Departamento
El estéril debate entre dos representantes de administraciones mediocres
Las confrontaciones entre el alcalde de Ciénaga y el secretario del Interior de Zona Bananera son una cortina de humo que desvía la atención de los verdaderos problemas de estos municipios. Y es que son los principales territorios más violentos del Magdalena, donde los homicidios, extorsiones y el sometimiento de las comunidades por actores armados ilegales se han normalizado.
Por: Arnol Sarmiento
El reciente cruce de señalamientos entre el alcalde de Ciénaga, Luis Fernández Quinto, y el secretario del Interior de Zona Bananera, Héctor Zuleta Rovira, no es un hecho aislado ni un simple episodio de confrontación política. Es, en esencia, la manifestación pública de una desconexión institucional frente a la crisis real que enfrentan ambos municipios: el colapso de la seguridad.
La discusión —cargada de reproches y acusaciones— abre una pregunta de fondo que ninguno de los dos funcionarios parece tener clara: ¿en qué realidad gobiernan, cuando sus territorios están entre los más violentos del Magdalena?
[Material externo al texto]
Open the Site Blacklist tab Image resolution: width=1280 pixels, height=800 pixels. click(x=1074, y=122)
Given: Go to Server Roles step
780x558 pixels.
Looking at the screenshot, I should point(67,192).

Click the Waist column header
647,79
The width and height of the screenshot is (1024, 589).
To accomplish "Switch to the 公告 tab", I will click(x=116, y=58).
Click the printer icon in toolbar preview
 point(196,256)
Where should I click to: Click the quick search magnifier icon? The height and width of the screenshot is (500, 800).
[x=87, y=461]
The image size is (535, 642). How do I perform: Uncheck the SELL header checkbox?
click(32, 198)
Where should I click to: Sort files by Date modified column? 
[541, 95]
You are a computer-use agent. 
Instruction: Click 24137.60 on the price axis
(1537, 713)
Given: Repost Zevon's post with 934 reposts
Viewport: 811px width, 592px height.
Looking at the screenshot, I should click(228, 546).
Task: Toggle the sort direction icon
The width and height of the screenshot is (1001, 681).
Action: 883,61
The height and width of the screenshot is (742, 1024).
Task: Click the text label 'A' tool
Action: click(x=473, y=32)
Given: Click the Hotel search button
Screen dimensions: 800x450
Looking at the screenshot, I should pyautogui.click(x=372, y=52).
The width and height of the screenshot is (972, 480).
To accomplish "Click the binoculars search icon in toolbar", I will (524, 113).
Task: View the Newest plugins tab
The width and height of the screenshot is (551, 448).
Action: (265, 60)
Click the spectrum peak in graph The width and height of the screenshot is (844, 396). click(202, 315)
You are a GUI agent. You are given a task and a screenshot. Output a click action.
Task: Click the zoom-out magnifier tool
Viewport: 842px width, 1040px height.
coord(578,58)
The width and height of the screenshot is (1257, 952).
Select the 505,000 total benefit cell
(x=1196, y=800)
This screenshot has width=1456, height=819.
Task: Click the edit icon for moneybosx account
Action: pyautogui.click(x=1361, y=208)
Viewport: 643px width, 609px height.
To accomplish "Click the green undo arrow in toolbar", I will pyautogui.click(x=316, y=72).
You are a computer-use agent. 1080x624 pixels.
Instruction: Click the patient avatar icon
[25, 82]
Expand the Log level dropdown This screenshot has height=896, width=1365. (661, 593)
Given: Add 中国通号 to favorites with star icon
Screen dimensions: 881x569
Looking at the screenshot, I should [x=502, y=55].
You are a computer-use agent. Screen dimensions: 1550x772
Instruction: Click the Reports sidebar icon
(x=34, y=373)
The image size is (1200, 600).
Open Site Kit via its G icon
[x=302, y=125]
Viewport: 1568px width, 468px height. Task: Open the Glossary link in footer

Y es que estos dos municipios se rajan en los índices de cualquier índole, en especial por su marginal gestión en la política de seguridad, que es lo que realmente mantiene a las comunidades de estos territorios huérfanas, sin dolientes y sin una representación que garantice la vida y el trabajo, frente a las extorsiones, panfletos y amenazas.
La verdadera realidad
Pero aquí es necesario aterrizar a estos dos funcionarios. En cuanto a Ciénaga, según registros de la plataforma de derechos humanos PDHAL, con base en Medicina Legal, se contabilizan 204 homicidios en los últimos dos años: 108 en 2024 y 96 en 2025, bajo la administración del alcalde Luis Fernández Quinto, lo cual demuestra que su política de seguridad ha sido nefasta y mediocre.
Cifras desmienten al alcalde: Ciénaga, el segundo municipio más violento del Magdalena
El contraste histórico es aún más revelador: antes de la actual administración, las cifras no alcanzaban estos picos. En 2020 hubo 41 homicidios; en 2021, 81; en 2022, 80; y en 2023, 67. El salto a más de cien asesinatos marca un deterioro evidente bajo el actual gobierno de Ciénaga.
Por su parte, el municipio de Zona Bananera refleja una tendencia aún más preocupante. En 2024 se registraron 74 homicidios, pero en 2025 la cifra escaló a 107, convirtiéndose en el segundo municipio más violento del departamento. No se trata solo de asesinatos: en este municipio, las extorsiones, panfletos y amenazas hacen parte del diario vivir de las comunidades y comerciantes, donde el control que ejercen estructuras criminales pasa desapercibido.
Zona Bananera se desangra bajo la fallida política de seguridad municipal
La disputa como cortina de humo
En este contexto, la confrontación entre Fernández Quinto y Zuleta Rovira no resiste análisis. Mientras ambos se enfrascan en un debate político estéril, los indicadores de violencia muestran administraciones sin resultados verificables en materia de seguridad.
El problema no es el cruce de palabras, sino lo que este oculta: la incapacidad de sus gobiernos para garantizar la vida, la integridad y el trabajo de sus pobladores.
Es así como el intercambio de acusaciones termina funcionando como una cortina de humo que desvía la atención del verdadero problema estructural: la consolidación de dinámicas criminales en territorios donde la institucionalidad ha perdido el control.
Y es que, mientras estas dos administraciones se salpican a través de sus funcionarios, las comunidades de Ciénaga y Zona Bananera viven bajo la presión criminal: son asesinadas, pagan extorsiones, reciben amenazas y enfrentan un entorno donde la violencia se ha normalizado.
Aquí no hay lugar para disputas retóricas. Hay una crisis de seguridad que se mide en vidas. El enfrentamiento entre funcionarios no solo resulta irrelevante, sino que confirma una realidad más preocupante: la seguridad en Ciénaga y Zona Bananera sigue sin dolientes institucionales.